## Task details
Copy out, word for word, the stretch of items below from the line containing "The height and width of the screenshot is (338, 1094)." through the line containing "pyautogui.click(x=168, y=72)", both lines included.

## Records for this task
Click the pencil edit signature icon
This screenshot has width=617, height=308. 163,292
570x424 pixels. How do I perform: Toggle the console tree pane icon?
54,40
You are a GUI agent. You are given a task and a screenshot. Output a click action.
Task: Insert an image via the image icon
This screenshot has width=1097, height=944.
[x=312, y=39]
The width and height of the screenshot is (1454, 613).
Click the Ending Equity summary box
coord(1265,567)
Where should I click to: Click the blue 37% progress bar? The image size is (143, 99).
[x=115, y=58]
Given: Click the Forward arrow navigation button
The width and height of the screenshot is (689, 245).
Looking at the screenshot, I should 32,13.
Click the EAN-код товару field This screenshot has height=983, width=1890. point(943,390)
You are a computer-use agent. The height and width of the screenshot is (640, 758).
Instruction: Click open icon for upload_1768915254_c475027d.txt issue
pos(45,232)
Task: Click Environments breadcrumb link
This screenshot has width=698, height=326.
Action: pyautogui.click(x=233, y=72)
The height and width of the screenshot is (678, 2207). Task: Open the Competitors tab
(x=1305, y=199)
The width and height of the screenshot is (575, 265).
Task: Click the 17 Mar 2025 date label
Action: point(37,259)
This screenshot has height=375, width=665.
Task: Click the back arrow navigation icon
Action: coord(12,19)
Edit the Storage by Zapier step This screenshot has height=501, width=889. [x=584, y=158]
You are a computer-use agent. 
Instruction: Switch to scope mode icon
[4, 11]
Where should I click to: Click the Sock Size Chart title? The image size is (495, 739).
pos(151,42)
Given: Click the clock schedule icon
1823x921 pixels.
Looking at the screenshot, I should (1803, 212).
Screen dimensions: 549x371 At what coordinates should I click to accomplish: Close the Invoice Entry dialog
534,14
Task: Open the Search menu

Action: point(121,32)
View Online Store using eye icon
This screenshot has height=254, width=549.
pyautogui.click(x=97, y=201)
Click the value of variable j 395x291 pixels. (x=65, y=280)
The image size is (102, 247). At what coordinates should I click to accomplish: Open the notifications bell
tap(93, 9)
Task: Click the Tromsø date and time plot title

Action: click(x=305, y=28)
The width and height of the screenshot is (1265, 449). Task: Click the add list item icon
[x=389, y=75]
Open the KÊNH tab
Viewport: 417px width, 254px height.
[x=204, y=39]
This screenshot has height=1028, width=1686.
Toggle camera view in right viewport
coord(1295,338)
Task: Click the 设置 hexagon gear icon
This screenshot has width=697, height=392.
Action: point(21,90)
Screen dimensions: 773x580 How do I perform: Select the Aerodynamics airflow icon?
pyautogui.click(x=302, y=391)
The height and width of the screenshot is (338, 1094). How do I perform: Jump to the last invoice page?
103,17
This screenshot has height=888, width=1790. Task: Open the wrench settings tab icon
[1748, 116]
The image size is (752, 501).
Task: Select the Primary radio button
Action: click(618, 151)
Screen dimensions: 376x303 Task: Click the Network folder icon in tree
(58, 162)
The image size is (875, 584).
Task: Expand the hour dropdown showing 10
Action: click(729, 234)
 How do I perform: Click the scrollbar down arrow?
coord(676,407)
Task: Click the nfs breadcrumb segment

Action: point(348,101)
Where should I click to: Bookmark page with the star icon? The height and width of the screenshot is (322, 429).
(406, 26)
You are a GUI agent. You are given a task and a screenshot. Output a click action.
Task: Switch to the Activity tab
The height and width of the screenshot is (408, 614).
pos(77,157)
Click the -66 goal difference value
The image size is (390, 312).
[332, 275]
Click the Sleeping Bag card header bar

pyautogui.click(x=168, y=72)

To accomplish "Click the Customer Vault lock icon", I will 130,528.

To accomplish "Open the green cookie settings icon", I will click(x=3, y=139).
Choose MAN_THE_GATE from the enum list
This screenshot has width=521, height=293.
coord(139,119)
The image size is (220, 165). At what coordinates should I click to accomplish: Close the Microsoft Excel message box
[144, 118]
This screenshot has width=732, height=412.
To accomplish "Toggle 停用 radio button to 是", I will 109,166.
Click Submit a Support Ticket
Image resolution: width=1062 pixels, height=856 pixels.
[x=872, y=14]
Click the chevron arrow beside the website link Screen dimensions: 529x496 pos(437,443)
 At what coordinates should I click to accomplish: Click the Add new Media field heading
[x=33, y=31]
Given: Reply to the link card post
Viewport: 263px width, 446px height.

## Task output
The height and width of the screenshot is (338, 1094). How do I perform: Jump to the last invoice page?
103,17
This screenshot has height=888, width=1790. Task: Open the wrench settings tab icon
[1748, 116]
The image size is (752, 501).
Task: Select the Primary radio button
Action: click(618, 151)
Screen dimensions: 376x303 Task: Click the Network folder icon in tree
(58, 162)
The image size is (875, 584).
Task: Expand the hour dropdown showing 10
Action: click(729, 234)
 How do I perform: Click the scrollbar down arrow?
coord(676,407)
Task: Click the nfs breadcrumb segment

Action: point(348,101)
Where should I click to: Bookmark page with the star icon? The height and width of the screenshot is (322, 429).
(406, 26)
You are a GUI agent. You are given a task and a screenshot. Output a click action.
Task: Switch to the Activity tab
The height and width of the screenshot is (408, 614).
pos(77,157)
Click the -66 goal difference value
The image size is (390, 312).
[332, 275]
Click the Sleeping Bag card header bar

pyautogui.click(x=168, y=72)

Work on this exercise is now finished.